## Directions
Look below for the line that contains "Click the 検索 search button", then copy it and each following line exactly, through and including the line that contains "Go back with the left".

## Given records

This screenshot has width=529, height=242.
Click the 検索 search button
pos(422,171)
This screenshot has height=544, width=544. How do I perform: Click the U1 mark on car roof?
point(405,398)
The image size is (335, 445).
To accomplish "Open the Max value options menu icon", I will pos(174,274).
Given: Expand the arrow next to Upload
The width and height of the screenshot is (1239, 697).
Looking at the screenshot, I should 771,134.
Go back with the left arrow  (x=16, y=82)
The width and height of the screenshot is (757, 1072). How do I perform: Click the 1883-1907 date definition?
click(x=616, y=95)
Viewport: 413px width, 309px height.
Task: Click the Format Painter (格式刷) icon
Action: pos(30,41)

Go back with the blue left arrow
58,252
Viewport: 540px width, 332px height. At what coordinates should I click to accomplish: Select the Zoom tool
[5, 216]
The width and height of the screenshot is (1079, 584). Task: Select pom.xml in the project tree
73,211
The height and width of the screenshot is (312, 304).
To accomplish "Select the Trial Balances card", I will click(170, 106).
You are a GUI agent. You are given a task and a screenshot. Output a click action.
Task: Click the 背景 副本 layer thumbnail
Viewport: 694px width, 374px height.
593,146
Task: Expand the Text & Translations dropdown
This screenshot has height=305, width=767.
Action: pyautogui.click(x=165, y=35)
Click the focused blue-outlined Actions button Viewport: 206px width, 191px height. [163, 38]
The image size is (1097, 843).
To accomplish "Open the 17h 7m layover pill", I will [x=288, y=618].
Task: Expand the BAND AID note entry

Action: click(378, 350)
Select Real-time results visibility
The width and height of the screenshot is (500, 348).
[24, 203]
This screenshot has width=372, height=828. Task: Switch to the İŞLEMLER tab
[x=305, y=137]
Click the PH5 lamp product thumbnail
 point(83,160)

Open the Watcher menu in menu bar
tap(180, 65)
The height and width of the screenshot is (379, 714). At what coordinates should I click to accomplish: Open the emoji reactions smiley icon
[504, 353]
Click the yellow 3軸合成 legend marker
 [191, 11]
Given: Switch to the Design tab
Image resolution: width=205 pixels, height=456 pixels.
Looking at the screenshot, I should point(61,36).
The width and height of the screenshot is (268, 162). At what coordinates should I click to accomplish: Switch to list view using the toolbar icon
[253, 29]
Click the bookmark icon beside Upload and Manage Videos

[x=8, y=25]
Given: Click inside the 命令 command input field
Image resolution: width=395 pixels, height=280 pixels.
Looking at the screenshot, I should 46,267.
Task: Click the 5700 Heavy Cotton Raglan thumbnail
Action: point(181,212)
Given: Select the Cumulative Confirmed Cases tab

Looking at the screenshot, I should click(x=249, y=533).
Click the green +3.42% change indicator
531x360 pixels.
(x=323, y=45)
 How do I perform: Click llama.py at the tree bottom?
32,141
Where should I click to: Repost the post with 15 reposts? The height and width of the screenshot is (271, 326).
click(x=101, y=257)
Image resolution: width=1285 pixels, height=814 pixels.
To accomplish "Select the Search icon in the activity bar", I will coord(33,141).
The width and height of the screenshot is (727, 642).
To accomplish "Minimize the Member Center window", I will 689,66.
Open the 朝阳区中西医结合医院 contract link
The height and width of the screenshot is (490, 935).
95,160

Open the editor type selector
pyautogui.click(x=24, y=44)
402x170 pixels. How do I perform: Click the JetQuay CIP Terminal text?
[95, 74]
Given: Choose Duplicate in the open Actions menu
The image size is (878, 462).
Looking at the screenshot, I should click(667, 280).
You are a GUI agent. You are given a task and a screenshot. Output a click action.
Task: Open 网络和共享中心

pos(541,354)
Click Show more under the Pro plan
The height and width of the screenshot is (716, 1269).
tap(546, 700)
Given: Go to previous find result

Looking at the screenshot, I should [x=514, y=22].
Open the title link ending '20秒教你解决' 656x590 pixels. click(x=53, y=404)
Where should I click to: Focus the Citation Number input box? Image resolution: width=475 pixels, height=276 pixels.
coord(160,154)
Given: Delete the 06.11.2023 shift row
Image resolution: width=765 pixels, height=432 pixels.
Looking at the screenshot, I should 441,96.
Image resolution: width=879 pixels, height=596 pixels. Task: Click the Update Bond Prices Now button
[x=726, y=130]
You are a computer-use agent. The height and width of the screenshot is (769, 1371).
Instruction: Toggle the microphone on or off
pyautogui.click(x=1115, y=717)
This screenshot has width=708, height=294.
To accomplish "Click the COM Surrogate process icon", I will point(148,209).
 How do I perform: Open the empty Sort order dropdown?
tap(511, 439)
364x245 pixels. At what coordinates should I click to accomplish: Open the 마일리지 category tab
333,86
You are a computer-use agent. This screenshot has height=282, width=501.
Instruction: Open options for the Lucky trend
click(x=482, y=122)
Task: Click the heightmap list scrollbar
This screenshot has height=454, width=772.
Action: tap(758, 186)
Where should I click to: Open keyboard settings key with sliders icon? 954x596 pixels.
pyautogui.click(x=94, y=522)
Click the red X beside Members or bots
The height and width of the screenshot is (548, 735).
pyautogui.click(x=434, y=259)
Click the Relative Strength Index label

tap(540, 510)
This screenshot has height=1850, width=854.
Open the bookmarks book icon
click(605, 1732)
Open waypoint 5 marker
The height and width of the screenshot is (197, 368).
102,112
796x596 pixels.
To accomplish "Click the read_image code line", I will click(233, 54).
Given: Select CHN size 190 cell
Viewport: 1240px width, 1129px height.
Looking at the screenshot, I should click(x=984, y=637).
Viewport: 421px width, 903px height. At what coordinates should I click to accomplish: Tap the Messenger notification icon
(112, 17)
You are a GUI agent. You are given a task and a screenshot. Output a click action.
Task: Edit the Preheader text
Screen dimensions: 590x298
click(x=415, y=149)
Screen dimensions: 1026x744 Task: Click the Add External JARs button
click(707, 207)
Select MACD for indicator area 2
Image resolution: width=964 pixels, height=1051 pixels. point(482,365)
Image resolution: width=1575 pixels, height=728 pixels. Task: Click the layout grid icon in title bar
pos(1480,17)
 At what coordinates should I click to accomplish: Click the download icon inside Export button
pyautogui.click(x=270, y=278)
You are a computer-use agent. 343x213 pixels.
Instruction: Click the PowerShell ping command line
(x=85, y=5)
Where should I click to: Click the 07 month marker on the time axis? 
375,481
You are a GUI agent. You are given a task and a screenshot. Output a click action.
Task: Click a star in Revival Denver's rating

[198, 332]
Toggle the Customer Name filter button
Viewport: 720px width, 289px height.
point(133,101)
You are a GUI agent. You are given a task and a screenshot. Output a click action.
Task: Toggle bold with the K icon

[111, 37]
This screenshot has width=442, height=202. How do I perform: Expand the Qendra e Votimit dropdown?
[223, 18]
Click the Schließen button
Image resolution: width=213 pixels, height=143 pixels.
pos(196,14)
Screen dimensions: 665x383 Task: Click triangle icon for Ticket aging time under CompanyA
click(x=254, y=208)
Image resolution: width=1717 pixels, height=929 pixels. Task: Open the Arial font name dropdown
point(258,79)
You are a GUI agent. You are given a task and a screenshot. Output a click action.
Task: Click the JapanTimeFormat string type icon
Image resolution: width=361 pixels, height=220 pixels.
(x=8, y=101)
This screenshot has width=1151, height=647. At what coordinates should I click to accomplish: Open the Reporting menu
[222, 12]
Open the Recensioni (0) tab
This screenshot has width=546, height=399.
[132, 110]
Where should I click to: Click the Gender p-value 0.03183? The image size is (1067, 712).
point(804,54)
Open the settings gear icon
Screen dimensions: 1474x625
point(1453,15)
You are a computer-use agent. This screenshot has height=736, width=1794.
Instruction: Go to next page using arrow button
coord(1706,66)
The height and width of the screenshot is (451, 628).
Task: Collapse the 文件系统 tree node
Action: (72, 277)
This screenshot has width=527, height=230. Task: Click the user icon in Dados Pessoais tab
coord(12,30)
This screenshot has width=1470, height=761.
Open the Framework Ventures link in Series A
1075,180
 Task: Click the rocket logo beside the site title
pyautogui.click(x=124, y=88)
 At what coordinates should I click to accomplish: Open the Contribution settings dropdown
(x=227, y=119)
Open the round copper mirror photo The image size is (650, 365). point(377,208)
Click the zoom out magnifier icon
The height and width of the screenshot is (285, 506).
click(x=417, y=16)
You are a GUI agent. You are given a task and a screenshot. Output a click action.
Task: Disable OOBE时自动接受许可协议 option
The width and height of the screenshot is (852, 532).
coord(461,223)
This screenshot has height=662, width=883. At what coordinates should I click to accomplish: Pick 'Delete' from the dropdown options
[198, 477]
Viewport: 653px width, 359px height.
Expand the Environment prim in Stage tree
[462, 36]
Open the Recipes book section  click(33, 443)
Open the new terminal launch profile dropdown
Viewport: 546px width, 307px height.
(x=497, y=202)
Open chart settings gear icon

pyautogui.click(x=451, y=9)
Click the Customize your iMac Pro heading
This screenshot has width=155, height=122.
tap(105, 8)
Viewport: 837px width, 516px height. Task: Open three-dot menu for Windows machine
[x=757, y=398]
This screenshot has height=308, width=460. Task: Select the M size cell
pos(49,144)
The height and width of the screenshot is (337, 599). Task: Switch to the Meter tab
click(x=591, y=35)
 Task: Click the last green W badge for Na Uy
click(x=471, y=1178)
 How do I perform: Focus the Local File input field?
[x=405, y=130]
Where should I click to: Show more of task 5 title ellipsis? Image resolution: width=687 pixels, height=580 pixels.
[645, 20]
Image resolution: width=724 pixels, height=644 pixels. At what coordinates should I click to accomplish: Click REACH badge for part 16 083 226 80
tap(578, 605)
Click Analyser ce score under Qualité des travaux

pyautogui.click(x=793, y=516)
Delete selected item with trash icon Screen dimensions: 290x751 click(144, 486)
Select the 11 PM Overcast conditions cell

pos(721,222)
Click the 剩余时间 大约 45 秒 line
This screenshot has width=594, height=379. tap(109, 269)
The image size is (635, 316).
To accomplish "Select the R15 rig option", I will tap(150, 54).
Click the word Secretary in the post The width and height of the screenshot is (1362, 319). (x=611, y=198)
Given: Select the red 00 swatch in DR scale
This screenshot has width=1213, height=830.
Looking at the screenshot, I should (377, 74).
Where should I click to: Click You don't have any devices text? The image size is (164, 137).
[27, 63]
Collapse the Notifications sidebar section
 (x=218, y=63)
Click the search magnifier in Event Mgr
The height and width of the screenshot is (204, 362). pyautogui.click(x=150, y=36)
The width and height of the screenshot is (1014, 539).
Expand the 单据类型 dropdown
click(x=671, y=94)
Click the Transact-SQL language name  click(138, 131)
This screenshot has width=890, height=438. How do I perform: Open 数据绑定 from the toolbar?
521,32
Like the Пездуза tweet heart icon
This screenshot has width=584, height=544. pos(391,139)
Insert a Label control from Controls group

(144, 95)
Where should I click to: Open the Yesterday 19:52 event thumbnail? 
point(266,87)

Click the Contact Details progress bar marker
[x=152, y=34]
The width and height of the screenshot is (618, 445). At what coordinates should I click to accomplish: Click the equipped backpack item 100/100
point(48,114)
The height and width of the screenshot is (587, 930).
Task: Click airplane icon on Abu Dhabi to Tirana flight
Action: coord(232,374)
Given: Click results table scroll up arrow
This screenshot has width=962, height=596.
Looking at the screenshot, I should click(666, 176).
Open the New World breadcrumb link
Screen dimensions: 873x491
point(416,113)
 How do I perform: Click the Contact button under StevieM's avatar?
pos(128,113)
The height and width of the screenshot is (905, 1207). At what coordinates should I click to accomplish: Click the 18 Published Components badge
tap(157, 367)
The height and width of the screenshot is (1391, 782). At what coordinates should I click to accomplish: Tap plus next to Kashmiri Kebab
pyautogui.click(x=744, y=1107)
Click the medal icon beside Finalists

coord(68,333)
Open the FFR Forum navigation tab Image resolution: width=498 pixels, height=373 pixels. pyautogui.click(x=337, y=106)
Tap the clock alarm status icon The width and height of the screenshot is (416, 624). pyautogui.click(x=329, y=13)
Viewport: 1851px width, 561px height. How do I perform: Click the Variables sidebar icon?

## Result for this task
Click the 検索 search button
pos(422,171)
This screenshot has height=544, width=544. How do I perform: Click the U1 mark on car roof?
point(405,398)
The image size is (335, 445).
To accomplish "Open the Max value options menu icon", I will pos(174,274).
Given: Expand the arrow next to Upload
The width and height of the screenshot is (1239, 697).
Looking at the screenshot, I should 771,134.
Go back with the left arrow  (x=16, y=82)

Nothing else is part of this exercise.